You can use the API to ask for the children of a WOEID. The URL

http://where.yahooapis.com/v1/place/2362930/children;count=100

returns the locations whose parent is Berkeley, CA. You’ll see a variety of place types in the list, including “suburbs” (e.g., South Berkeley) and zip codes (e.g., 94703). Note the use of the matrix parameter count to increase the number of children returned to up to 100.

Not surprisingly, you can ask for the siblings of a WOEID, all the other locations that share the same parent. Among the siblings of Berkeley, CA listed in http://where.yahooapis.com/v1/place/2362930/siblings;count=100 are such places as Albany, Oakland, and Union City, which are other cities located in Alameda County.

What makes the Yahoo! Internet Location Platform especially interesting is how it supports “unofficial” or “informal” relationships beyond the strict one-parent-at-most hierarchy in belongtos and neighbors methods. The URL

http://where.yahooapis.com/v1/place/2362930/neighbors;count=100

returns “neighbors” to Berkeley, CA including Albany (which has the same parent as Berkeley) but also El Cerrito (which has a different parent, namely, Contra Costa County). It’s puzzling, however, why Oakland is not considered a neighbor to Berkeley. I suppose the caveat that “that neighbors are not necessarily geographically contiguous” can be extended to “geographically continguous locations are not necessarily neighbors”.

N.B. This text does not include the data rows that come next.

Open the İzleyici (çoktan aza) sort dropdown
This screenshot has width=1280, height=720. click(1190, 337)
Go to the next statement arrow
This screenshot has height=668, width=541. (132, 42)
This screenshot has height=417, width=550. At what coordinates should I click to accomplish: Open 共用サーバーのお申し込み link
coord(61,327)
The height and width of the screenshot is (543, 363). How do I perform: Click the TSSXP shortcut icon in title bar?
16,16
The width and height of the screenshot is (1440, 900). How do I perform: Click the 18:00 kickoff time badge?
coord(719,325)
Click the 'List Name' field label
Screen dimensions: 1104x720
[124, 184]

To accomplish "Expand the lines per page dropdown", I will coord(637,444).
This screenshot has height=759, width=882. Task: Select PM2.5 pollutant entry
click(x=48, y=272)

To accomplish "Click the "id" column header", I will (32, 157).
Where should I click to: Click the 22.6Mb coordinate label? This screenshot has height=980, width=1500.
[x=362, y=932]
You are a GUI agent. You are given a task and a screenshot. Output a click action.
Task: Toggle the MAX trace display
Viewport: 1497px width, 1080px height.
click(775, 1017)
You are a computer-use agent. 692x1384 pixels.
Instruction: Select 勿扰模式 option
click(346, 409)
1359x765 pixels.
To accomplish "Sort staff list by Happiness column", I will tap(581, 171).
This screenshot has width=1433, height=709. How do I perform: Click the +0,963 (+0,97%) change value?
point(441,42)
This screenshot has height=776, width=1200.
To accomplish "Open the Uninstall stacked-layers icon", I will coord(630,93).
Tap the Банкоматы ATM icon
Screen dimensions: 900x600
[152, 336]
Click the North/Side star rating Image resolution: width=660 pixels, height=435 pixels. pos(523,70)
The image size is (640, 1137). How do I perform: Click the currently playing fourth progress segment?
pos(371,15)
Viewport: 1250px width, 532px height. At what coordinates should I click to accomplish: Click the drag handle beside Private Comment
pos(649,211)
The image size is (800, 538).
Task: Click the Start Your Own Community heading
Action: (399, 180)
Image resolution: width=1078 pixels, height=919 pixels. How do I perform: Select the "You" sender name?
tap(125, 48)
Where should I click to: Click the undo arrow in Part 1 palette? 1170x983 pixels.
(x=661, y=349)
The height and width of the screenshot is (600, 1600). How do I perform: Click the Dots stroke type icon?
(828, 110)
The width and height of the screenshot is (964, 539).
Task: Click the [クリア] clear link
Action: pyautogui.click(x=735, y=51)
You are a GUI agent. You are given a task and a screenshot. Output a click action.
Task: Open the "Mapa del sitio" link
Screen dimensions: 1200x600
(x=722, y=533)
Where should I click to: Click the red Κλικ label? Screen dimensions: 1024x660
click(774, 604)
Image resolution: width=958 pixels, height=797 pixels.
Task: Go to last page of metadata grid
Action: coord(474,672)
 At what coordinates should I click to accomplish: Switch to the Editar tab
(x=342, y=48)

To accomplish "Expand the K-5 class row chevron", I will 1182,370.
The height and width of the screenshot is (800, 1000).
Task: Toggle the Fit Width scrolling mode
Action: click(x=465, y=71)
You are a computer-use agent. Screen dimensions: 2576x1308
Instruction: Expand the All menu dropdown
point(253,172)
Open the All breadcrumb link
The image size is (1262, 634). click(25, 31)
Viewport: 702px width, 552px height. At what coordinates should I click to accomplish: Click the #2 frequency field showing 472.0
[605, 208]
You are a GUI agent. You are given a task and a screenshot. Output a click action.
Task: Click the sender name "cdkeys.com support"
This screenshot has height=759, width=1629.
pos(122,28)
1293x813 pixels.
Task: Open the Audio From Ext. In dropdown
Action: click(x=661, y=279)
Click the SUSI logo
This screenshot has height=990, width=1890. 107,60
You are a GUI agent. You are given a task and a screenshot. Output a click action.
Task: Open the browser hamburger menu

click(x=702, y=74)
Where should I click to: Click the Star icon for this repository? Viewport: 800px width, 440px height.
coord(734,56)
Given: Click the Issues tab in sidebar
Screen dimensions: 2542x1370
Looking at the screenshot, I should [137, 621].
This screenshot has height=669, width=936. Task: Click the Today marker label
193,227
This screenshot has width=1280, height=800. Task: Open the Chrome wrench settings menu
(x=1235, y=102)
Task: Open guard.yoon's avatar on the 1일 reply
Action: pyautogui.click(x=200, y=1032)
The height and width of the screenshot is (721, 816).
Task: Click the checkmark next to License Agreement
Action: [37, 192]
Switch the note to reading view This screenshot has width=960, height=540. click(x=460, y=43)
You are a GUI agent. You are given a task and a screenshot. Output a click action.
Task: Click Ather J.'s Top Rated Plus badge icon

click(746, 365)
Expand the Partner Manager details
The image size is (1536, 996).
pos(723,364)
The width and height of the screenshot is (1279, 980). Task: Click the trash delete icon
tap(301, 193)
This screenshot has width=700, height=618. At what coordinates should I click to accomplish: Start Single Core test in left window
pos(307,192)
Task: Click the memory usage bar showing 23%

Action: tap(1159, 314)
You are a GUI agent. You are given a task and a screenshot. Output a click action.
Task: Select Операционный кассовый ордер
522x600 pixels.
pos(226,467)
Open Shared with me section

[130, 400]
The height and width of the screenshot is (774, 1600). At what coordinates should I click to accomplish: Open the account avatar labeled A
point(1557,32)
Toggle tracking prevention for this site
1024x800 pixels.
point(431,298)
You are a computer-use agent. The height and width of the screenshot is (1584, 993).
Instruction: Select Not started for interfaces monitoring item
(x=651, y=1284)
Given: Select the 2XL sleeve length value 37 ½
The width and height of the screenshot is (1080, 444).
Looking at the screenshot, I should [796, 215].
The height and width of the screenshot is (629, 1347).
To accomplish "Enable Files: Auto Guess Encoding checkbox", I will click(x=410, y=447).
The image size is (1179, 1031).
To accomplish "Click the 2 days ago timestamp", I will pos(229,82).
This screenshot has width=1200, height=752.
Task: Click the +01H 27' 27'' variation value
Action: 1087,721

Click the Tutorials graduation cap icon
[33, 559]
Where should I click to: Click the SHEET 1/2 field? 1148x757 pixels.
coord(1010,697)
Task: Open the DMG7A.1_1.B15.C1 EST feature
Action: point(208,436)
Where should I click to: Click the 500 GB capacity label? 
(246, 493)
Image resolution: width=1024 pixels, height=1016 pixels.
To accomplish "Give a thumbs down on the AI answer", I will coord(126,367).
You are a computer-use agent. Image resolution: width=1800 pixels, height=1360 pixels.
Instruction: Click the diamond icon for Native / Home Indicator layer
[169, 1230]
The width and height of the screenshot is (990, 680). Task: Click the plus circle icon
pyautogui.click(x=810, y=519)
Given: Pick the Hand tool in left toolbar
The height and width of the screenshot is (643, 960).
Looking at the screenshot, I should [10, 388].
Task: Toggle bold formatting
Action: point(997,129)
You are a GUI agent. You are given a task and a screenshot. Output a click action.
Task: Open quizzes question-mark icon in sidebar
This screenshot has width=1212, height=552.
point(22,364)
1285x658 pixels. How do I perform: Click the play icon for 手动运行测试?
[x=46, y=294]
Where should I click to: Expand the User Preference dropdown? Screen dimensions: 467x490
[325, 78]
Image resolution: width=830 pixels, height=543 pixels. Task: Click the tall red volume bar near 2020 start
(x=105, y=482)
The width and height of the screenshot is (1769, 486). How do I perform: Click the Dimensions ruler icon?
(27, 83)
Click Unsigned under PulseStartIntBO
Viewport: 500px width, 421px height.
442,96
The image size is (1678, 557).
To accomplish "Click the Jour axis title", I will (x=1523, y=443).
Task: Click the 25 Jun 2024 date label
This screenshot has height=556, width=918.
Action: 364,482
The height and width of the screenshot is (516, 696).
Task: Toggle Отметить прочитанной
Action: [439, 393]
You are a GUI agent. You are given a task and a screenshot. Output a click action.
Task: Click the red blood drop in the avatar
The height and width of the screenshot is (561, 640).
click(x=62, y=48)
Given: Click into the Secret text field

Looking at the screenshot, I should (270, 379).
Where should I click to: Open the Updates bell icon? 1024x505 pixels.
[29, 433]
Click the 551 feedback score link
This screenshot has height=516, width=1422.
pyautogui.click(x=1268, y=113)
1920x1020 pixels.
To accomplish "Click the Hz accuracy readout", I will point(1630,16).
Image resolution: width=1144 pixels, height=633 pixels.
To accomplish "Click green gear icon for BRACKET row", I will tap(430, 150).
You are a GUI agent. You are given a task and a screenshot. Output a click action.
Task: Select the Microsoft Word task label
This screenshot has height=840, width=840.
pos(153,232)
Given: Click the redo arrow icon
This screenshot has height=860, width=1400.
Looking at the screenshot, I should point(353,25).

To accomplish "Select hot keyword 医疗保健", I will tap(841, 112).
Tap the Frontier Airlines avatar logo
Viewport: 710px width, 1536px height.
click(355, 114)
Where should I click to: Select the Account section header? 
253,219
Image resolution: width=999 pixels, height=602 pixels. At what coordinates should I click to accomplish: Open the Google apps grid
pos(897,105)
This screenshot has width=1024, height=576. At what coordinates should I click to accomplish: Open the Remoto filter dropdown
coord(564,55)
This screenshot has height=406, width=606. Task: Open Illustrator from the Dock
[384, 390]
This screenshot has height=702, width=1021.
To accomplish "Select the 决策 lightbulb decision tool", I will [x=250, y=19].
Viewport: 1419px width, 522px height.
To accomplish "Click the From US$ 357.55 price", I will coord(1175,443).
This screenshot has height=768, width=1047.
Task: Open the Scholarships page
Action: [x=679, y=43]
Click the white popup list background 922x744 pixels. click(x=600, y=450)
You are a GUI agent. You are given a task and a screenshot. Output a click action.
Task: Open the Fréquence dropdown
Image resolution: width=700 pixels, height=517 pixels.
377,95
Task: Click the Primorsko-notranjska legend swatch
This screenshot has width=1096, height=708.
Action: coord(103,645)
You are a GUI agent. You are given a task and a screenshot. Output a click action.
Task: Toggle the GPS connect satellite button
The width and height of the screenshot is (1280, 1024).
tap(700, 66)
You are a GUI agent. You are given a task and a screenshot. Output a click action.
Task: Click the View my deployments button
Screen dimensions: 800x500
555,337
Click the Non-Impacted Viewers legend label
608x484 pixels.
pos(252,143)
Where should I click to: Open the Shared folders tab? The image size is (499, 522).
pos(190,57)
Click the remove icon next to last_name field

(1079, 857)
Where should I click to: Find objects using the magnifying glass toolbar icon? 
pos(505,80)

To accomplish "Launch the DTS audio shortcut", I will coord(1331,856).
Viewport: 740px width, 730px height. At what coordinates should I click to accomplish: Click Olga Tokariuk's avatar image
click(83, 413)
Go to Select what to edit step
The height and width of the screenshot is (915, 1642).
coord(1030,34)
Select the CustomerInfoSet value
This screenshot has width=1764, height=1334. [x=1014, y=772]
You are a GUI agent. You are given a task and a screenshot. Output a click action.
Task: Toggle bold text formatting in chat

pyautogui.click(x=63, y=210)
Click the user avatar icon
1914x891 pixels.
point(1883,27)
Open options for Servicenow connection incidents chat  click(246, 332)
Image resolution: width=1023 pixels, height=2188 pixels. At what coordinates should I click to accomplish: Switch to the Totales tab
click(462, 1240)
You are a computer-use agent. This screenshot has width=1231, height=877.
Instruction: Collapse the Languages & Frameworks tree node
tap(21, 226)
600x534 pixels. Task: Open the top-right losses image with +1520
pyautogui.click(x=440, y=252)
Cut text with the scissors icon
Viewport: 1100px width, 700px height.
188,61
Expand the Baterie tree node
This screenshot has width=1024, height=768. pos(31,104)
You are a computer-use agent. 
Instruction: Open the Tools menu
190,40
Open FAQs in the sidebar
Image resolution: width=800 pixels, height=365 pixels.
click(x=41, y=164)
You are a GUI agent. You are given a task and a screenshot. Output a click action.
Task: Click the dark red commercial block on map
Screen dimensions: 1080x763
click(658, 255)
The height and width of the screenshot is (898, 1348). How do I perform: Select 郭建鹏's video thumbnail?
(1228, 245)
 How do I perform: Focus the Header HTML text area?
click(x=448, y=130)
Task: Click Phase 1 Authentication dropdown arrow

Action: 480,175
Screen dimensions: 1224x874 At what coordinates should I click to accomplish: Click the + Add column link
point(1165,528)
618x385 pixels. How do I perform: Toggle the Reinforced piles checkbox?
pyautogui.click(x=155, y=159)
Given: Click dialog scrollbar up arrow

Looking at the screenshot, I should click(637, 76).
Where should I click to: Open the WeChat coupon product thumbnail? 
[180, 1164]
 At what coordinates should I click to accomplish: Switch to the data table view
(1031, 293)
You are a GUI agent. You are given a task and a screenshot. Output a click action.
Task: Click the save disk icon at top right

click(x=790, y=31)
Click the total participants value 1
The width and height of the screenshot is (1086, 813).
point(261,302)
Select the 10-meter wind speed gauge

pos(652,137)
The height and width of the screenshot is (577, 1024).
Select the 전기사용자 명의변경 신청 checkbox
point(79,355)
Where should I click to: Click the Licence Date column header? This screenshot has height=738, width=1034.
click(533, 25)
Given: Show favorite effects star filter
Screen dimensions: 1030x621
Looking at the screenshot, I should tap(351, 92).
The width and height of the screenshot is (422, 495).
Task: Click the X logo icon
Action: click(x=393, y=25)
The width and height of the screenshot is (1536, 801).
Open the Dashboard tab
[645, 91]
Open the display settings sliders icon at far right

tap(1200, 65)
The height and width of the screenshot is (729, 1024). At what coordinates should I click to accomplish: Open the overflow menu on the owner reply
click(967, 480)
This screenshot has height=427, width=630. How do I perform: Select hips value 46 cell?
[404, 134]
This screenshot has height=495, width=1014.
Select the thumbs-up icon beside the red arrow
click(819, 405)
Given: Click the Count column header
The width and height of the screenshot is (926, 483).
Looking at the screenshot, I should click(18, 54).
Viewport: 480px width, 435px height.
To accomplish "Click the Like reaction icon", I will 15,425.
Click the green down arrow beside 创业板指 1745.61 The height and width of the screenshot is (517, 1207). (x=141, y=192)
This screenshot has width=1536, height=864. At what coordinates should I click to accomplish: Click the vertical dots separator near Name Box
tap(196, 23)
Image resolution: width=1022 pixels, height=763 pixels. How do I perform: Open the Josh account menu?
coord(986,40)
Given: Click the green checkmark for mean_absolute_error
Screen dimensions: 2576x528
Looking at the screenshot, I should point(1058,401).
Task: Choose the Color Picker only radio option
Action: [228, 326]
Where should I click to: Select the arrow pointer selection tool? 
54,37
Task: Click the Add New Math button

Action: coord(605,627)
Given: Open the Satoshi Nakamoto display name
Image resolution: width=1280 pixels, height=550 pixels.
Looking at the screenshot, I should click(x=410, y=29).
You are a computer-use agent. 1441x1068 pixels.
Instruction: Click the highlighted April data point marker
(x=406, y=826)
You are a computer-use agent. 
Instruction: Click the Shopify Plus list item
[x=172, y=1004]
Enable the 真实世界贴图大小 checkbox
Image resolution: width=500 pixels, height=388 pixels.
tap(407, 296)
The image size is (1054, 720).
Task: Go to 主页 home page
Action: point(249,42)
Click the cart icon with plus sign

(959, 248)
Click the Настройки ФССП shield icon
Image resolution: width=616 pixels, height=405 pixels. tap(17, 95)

Or by using the belongtos verb you can learn about various informal aggregations. The URL

http://where.yahooapis.com/v1/place/2362930/belongtos;count=100

returns both official containing units for Berkeley (e.g., Alameda County and California) but also somewhat fuzzier units (West Coast, San Francisco Bay Area, and New Southwest).

Finally, there’s support for “location names in multiple languages including English, French, German, Italian, Spanish and Dutch as well as local double-byte character set data in Japan, Hong Kong, Korea and Taiwan.” For example, look at record for the USA in English, French, and Chinese.

WOEIDs are already being used in Flickr and its API, as Rev Dan Catt documents. Presumably, the Location Platform API will be used throughout Yahoo!’s other services (such as the Fire Eagle API.)

However, will WOEIDs be widely adopted outside of the context of using Yahoo!’s services? The breadth of coverage should be attractive to many developers:

The Yahoo! Internet Location Platform contains about six million places. Coverage varies from country-to-country but globally includes several hundred thousand unique administrative areas with half a million variant names; several thousand historical administrative areas; over two million unique settlements and suburbs, and two-and-a-half million unique postcode points covering about 150 countries, plus a significant number of points of interest, Colloquial Regions, Area Codes, Time Zones, and Islands.

However, there are important questions of ownership/restrictions on this data the possibility of lock-in. It’d be interesting, for instance, to compare the functionality and depth of the Yahoo! Internet Location Platform with the data and services currently in the GeoNames API (see its ProgrammableWeb profile and the list of 38 mashups using the API.) On a technical note, the current API doesn’t seem to support reverse geocoding (to return a place name for a given latitude and longitude), functionality found in the Flickr API and GeoNames API).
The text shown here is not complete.